Your task is to copy the lines of the data below from the line holding "Viewport: 585px width, 447px height." through the line holding "Click the Трихомонада", inclusive, exactly and with nothing added.

[Items listed in a dataset]
──────────

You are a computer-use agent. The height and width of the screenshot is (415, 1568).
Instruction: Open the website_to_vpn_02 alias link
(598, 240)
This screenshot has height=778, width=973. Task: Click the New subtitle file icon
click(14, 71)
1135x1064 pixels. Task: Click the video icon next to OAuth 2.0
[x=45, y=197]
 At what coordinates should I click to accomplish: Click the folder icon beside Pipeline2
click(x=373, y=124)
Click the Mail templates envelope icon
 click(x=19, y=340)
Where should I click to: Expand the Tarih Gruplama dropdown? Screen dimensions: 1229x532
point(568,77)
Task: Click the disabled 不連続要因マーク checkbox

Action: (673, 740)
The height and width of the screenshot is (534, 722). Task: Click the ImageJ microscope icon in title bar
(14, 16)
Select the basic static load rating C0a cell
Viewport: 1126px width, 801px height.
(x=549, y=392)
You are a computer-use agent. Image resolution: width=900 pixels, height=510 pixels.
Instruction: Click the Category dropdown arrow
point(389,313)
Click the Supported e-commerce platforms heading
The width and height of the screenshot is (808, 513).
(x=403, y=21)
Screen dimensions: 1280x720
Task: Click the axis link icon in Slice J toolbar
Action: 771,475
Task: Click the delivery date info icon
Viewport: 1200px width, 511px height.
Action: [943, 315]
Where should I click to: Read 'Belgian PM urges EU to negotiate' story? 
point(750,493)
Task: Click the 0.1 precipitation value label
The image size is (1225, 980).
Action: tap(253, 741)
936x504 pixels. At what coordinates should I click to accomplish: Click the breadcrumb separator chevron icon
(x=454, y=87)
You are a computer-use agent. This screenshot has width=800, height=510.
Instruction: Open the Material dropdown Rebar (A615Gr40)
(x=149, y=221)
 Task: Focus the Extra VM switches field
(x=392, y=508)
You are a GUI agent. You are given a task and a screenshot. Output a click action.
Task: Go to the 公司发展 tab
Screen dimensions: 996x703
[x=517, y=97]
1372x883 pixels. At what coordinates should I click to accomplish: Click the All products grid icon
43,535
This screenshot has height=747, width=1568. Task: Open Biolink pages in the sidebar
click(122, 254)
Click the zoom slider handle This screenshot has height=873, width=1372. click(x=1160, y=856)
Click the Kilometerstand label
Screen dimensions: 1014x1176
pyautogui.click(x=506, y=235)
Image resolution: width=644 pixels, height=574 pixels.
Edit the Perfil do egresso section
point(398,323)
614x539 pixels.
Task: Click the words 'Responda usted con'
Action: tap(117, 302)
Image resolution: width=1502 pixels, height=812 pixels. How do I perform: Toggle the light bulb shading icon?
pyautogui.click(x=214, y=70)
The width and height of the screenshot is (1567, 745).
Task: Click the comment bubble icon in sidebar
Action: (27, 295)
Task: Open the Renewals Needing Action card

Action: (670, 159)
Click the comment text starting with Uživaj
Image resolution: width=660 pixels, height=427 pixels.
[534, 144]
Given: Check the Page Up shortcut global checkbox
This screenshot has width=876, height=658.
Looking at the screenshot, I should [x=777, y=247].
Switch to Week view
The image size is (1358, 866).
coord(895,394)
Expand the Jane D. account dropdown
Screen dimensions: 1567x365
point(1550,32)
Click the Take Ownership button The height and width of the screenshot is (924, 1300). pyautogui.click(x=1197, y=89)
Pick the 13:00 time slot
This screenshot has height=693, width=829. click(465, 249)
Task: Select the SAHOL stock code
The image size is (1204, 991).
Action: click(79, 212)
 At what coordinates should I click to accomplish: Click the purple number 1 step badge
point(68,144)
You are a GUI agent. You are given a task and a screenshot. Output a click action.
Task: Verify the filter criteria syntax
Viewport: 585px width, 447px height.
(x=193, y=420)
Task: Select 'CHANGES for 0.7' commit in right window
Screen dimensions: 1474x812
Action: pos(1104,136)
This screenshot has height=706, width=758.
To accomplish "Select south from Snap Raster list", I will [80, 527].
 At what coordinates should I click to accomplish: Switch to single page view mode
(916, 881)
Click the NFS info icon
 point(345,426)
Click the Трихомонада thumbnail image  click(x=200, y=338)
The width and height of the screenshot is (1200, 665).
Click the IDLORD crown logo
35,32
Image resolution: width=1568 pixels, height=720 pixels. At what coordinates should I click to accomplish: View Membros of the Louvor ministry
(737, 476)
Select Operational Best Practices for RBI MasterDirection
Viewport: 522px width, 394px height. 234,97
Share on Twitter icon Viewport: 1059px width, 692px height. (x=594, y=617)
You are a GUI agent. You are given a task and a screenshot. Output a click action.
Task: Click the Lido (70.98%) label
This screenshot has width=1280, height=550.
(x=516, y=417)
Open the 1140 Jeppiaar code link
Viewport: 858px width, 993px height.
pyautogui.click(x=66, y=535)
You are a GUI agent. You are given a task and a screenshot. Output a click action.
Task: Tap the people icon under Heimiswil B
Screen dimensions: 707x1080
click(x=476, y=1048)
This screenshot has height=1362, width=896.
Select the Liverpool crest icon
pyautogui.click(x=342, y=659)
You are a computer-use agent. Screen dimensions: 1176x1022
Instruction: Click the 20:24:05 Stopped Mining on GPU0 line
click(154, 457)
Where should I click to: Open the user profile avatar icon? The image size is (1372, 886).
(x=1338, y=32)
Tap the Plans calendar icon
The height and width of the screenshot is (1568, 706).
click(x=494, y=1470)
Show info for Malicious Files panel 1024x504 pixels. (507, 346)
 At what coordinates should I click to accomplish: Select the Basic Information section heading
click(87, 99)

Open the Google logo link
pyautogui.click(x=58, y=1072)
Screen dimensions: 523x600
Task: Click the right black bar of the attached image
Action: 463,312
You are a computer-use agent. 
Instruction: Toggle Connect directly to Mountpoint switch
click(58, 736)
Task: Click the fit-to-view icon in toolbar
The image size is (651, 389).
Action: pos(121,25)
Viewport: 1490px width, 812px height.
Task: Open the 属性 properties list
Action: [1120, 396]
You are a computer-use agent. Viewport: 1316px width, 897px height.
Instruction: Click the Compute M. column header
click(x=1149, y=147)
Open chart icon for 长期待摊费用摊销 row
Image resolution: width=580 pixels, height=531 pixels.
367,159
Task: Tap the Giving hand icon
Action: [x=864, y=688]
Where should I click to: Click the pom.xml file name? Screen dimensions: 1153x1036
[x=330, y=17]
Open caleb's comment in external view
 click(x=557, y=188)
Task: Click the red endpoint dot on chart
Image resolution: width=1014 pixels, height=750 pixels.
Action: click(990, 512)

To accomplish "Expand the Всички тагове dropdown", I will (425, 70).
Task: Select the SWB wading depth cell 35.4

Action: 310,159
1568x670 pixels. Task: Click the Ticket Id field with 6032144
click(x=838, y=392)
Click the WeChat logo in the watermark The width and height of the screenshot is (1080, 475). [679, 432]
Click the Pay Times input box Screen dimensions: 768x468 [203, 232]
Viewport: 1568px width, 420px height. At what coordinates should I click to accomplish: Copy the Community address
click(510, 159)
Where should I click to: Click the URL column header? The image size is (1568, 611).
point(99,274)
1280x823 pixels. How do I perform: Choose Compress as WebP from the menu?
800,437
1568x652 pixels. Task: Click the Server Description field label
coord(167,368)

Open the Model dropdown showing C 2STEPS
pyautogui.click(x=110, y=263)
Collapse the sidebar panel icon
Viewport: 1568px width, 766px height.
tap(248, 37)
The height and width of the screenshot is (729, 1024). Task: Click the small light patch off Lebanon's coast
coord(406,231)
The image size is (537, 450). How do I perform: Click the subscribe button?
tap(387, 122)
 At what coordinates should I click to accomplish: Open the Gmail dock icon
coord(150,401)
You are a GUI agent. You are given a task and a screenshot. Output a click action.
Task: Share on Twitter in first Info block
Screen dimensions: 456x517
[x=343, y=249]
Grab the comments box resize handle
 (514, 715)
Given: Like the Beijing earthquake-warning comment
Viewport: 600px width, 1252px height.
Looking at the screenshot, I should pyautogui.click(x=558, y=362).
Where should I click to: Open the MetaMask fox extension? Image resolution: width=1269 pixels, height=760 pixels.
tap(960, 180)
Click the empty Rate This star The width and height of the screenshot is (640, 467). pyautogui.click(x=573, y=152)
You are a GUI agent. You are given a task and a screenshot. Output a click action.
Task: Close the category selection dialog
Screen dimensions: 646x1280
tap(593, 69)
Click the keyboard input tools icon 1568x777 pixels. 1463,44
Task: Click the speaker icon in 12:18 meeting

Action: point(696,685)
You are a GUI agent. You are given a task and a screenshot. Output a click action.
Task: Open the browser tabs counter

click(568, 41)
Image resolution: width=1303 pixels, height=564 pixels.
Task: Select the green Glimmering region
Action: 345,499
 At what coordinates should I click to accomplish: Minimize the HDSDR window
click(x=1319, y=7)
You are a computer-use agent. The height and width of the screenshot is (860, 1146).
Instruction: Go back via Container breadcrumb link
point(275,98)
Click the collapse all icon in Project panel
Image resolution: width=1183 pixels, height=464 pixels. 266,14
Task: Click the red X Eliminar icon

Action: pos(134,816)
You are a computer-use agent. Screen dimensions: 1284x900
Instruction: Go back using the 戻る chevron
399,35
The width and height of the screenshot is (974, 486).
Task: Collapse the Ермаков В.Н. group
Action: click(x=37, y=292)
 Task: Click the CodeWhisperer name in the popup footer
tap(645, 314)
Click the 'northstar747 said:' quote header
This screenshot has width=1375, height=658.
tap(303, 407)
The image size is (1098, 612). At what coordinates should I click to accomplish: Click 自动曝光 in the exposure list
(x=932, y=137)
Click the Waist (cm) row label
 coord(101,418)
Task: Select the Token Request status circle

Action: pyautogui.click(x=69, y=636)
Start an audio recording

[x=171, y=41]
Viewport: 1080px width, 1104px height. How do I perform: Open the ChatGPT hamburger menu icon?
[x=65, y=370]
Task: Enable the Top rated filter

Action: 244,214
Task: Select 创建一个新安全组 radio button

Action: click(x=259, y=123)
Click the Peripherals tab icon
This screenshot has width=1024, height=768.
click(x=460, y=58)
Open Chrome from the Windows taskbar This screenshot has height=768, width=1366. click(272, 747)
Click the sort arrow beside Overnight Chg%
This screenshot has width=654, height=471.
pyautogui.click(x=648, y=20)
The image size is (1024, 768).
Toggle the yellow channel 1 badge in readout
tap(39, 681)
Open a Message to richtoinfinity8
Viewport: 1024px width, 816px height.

──────────

ANSWER BOX:
Viewport: 585px width, 447px height.
(x=193, y=420)
Task: Select 'CHANGES for 0.7' commit in right window
Screen dimensions: 1474x812
Action: pos(1104,136)
This screenshot has height=706, width=758.
To accomplish "Select south from Snap Raster list", I will [80, 527].
 At what coordinates should I click to accomplish: Switch to single page view mode
(916, 881)
Click the NFS info icon
 point(345,426)
Click the Трихомонада thumbnail image  click(x=200, y=338)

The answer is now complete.